D. Conclusion : La crainte de l'endoctrinement

C'est donc une triple dérive qui guette l'Education nouvelle lorsqu'elle fait alliance avec la religion, celle de la métaphysique face au rationalisme scientifique, de l'individualisme intrinsèquement négateur de la dimension sociale de la nature humaine, et enfin de la spéculation stérile qui apparaît dès qu'on tente d'apposer ou d'opposer morale et religion en éducation. A Cheltenham certains, comme Smelten, pensent ainsi que l'unanimité qu'appellent avec succès les lois morales semble bien difficile à obtenir pour la religion.
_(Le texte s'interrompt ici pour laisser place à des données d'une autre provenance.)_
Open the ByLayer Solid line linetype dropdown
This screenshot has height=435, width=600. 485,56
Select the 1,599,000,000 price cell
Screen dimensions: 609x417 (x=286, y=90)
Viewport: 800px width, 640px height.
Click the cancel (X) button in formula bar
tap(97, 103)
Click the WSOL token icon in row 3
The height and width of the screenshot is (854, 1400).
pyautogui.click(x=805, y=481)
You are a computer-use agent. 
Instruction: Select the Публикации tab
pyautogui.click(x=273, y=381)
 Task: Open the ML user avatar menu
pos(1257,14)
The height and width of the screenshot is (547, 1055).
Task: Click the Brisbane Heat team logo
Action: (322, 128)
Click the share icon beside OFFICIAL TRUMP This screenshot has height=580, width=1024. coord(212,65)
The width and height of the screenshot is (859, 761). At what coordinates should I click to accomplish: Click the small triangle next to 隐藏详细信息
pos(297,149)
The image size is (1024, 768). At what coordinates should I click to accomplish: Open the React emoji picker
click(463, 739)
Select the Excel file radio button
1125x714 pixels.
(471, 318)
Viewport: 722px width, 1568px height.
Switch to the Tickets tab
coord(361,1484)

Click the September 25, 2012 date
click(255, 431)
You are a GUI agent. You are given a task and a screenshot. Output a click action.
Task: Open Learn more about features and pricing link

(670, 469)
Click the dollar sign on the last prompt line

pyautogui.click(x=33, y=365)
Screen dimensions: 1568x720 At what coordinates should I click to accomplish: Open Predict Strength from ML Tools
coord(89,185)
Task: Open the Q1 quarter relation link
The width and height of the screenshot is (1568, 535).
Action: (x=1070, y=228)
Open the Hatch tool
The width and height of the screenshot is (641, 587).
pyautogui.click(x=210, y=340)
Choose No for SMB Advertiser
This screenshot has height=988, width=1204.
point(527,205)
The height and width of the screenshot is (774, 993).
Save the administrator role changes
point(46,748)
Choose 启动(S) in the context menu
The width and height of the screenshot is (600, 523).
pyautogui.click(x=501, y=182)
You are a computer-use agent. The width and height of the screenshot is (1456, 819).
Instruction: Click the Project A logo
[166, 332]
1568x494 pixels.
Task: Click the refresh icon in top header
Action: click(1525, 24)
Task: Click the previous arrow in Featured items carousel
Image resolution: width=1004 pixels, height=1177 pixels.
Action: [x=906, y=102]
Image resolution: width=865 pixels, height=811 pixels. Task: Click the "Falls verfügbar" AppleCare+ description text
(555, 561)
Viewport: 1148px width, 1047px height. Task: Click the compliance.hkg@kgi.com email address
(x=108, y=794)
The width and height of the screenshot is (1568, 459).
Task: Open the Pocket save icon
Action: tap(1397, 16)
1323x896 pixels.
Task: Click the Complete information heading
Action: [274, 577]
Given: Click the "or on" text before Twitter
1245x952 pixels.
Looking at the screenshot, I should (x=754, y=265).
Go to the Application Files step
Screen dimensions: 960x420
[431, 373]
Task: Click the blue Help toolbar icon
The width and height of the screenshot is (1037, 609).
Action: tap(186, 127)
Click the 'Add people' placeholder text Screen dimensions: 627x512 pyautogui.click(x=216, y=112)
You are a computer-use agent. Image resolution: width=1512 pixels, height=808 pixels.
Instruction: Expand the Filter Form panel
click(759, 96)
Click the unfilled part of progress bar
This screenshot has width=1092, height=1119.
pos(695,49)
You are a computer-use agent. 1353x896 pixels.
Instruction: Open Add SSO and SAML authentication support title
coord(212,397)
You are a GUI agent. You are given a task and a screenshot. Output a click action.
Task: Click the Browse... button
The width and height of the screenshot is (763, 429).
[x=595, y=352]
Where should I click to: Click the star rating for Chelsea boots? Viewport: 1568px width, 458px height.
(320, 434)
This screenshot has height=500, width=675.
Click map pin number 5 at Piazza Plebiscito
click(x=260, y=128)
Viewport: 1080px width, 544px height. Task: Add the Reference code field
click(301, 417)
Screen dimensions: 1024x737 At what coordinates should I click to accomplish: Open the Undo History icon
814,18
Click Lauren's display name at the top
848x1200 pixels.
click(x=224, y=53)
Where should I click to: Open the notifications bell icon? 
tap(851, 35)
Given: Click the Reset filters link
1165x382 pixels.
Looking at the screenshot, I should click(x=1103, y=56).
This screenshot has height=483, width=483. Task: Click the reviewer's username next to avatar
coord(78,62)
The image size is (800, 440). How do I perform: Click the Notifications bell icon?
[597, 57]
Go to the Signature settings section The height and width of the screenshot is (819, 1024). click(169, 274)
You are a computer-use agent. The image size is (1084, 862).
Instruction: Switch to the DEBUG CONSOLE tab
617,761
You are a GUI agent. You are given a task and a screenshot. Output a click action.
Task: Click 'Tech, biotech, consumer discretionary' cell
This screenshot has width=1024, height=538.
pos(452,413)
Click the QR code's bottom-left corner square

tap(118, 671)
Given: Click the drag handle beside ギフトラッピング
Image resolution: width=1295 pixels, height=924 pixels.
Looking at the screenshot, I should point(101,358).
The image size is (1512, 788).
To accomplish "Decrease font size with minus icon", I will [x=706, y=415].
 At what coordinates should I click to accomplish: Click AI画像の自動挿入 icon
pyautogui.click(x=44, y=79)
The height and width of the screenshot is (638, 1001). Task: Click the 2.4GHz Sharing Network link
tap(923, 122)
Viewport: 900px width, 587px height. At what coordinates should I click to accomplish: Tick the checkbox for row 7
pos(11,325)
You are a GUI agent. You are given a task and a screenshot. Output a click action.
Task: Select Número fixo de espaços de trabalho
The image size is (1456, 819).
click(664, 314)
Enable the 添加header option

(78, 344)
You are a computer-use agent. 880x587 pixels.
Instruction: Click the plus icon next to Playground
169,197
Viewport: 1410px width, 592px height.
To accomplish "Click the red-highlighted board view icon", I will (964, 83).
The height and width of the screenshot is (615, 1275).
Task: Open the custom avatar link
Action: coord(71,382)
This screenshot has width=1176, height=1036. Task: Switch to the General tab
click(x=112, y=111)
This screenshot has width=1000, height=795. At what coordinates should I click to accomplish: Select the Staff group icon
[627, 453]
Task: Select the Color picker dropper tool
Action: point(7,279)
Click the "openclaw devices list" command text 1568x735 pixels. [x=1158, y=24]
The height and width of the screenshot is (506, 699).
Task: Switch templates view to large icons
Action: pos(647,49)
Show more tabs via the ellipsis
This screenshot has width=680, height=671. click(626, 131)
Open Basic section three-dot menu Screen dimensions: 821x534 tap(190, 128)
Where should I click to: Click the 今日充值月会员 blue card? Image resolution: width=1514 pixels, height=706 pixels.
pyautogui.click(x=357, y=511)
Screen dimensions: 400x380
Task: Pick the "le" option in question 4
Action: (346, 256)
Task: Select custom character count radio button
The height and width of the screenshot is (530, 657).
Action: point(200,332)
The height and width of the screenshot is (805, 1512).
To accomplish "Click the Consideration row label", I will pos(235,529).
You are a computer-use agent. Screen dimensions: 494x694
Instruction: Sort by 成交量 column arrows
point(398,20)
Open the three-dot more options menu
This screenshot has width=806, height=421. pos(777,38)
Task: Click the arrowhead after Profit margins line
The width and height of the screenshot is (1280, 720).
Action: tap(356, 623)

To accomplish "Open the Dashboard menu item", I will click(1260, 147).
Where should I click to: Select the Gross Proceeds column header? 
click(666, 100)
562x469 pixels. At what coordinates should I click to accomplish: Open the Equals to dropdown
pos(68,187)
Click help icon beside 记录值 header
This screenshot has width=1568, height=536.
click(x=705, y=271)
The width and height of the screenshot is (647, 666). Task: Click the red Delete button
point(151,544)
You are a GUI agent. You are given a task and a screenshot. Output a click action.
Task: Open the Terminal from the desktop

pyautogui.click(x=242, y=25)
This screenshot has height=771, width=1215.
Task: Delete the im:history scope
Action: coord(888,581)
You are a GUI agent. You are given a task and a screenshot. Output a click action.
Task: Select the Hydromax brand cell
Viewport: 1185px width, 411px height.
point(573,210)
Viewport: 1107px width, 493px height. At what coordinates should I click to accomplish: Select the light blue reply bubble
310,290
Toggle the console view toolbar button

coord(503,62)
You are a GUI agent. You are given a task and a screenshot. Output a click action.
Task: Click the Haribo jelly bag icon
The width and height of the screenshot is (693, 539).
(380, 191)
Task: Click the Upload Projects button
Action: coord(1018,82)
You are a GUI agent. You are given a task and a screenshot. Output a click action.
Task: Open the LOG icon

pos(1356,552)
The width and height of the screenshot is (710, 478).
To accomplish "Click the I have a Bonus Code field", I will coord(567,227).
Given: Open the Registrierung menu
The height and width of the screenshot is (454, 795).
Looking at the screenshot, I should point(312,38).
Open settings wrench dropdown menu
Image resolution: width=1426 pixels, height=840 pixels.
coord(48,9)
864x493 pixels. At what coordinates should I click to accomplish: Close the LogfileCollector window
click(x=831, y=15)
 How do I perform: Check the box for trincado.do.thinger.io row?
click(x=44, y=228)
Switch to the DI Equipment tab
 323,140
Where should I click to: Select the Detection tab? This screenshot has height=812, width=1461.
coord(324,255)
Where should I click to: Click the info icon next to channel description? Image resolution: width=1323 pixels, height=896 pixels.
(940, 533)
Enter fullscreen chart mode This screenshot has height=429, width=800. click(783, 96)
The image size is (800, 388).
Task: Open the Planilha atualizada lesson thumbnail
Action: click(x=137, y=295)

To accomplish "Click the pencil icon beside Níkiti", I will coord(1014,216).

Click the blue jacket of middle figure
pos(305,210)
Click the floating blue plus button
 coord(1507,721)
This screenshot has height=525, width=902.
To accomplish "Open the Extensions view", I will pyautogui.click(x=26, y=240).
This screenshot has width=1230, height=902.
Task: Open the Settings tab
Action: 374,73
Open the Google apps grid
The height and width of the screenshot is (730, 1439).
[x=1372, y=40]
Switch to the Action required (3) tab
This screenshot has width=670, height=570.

C'est un fait aisément observable que les religions sont innombrables et ‘« C'est en vain que l'on maintient une association entre le mot "religion" et le mot "morale" »’ 889. L'éducation morale aura pour ambition d' « éveiller la conscience », et ceci quelle que soit la religion. Smelten s'insurge contre l'idée que des religions différentes puissent vouloir la même morale et il ne souhaite pas que la morale se fonde sur la religion. Les lois morales doivent unir les hommes entre eux alors que la pluralité des religions ne peut que les diviser. La position de Smelten pose les bases d'une laïcité qui s'impose de plus en plus au sein de la Ligue, c'est à cette seule condition que l'Education nouvelle peut espérer préserver une neutralité qu'elle revendique depuis toujours.

Notes
889.

« La religion, facteur de libération », in W. Rawson, op. cit., p. 59.